Data governance is also related to information governance, which focuses more broadly on how information is used overall in an organization. At a high level, data governance can be viewed as a component of information governance, but they're generally considered to be separate disciplines with similar aims. Get an explanation of how data and information governance differ in an article by Lawton.
Data governance use cases
Effective data governance is at the heart of managing the data used in operational systems, as well as the BI and analytics applications fed by data warehouses, data marts and data lakes. It's also a particularly important component of digital transformation initiatives, and it can aid in other corporate processes, such as risk management, business process management, and mergers and acquisitions.
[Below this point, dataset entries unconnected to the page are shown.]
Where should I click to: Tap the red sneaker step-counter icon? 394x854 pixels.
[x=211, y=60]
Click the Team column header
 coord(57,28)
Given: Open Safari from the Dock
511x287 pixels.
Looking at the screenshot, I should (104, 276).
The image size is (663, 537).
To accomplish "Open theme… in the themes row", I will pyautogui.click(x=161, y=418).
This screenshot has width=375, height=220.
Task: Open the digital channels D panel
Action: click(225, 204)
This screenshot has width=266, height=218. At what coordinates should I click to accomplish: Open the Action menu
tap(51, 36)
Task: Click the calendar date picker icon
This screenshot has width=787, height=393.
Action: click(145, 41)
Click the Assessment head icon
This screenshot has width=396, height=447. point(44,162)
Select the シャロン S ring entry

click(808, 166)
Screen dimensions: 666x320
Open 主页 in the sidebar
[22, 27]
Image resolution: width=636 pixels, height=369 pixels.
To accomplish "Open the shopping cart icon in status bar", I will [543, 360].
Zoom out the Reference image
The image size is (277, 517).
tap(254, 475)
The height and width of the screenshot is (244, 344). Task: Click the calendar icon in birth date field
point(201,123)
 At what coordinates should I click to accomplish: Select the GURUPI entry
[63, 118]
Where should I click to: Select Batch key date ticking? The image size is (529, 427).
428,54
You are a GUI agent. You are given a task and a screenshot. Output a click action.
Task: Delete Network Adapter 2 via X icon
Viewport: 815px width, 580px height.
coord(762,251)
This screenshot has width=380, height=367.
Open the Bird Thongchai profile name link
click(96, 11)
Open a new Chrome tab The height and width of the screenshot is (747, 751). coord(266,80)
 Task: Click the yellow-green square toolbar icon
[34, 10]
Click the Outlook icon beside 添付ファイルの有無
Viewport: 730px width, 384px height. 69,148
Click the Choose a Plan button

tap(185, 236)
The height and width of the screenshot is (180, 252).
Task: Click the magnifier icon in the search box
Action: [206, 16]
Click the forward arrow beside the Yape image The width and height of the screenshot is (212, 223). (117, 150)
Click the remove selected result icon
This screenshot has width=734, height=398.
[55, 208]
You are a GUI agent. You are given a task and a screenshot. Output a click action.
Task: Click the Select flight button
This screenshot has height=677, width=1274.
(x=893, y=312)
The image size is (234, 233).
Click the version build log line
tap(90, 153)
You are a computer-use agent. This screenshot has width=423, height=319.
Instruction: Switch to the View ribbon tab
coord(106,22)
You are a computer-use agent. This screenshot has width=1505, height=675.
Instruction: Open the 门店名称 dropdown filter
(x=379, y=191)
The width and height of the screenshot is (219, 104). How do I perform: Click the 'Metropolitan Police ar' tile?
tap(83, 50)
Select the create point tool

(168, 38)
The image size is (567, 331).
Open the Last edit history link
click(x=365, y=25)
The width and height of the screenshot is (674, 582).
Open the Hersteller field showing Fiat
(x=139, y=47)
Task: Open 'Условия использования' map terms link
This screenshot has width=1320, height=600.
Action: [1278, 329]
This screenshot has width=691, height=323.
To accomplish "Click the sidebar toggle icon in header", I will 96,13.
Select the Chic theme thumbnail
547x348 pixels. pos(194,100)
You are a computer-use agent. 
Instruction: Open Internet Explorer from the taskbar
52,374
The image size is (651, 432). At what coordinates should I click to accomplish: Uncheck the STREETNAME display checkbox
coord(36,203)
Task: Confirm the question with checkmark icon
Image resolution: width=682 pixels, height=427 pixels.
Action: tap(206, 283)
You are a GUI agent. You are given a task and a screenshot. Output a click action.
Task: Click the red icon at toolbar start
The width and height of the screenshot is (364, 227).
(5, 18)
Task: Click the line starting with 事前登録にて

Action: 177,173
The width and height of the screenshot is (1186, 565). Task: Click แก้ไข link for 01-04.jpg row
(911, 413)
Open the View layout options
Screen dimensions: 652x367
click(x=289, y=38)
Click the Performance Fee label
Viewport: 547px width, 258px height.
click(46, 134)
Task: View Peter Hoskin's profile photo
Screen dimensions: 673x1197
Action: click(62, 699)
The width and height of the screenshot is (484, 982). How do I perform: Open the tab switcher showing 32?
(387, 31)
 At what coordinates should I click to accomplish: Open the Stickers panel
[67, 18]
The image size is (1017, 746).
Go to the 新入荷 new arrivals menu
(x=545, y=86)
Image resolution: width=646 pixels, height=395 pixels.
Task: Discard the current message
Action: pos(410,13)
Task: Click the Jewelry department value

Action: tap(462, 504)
As data uses continue to expand and new technologies emerge, data governance is likely to see even wider application. For example, efforts are underway to apply data governance processes to machine learning algorithms and other AI tools. Also, high-profile data breaches and laws like GDPR and CCPA have made building privacy protections into data governance policies a central part of governance efforts.
Data governance vendors and tools
Data governance tools are available from various vendors. That includes major IT vendors, such as Oracle, SAP and SAS Institute Inc., as well as data management specialists like Alation, ASG Technologies, Ataccama, Collibra, Informatica, OneTrust, Precisely, Quest Software, Semarchy, Syniti and Talend. In most cases, the governance tools are offered as part of larger suites that also incorporate metadata management features and data lineage functionality.
Many of the data governance and metadata management platforms include data catalog software, too. It's also available as a standalone product from Alation, Alex Solutions, Atlan, Data.world, Hitachi Vantara, IBM, OvalEdge and numerous other vendors, as well as cloud platform market leaders AWS, Google and Microsoft.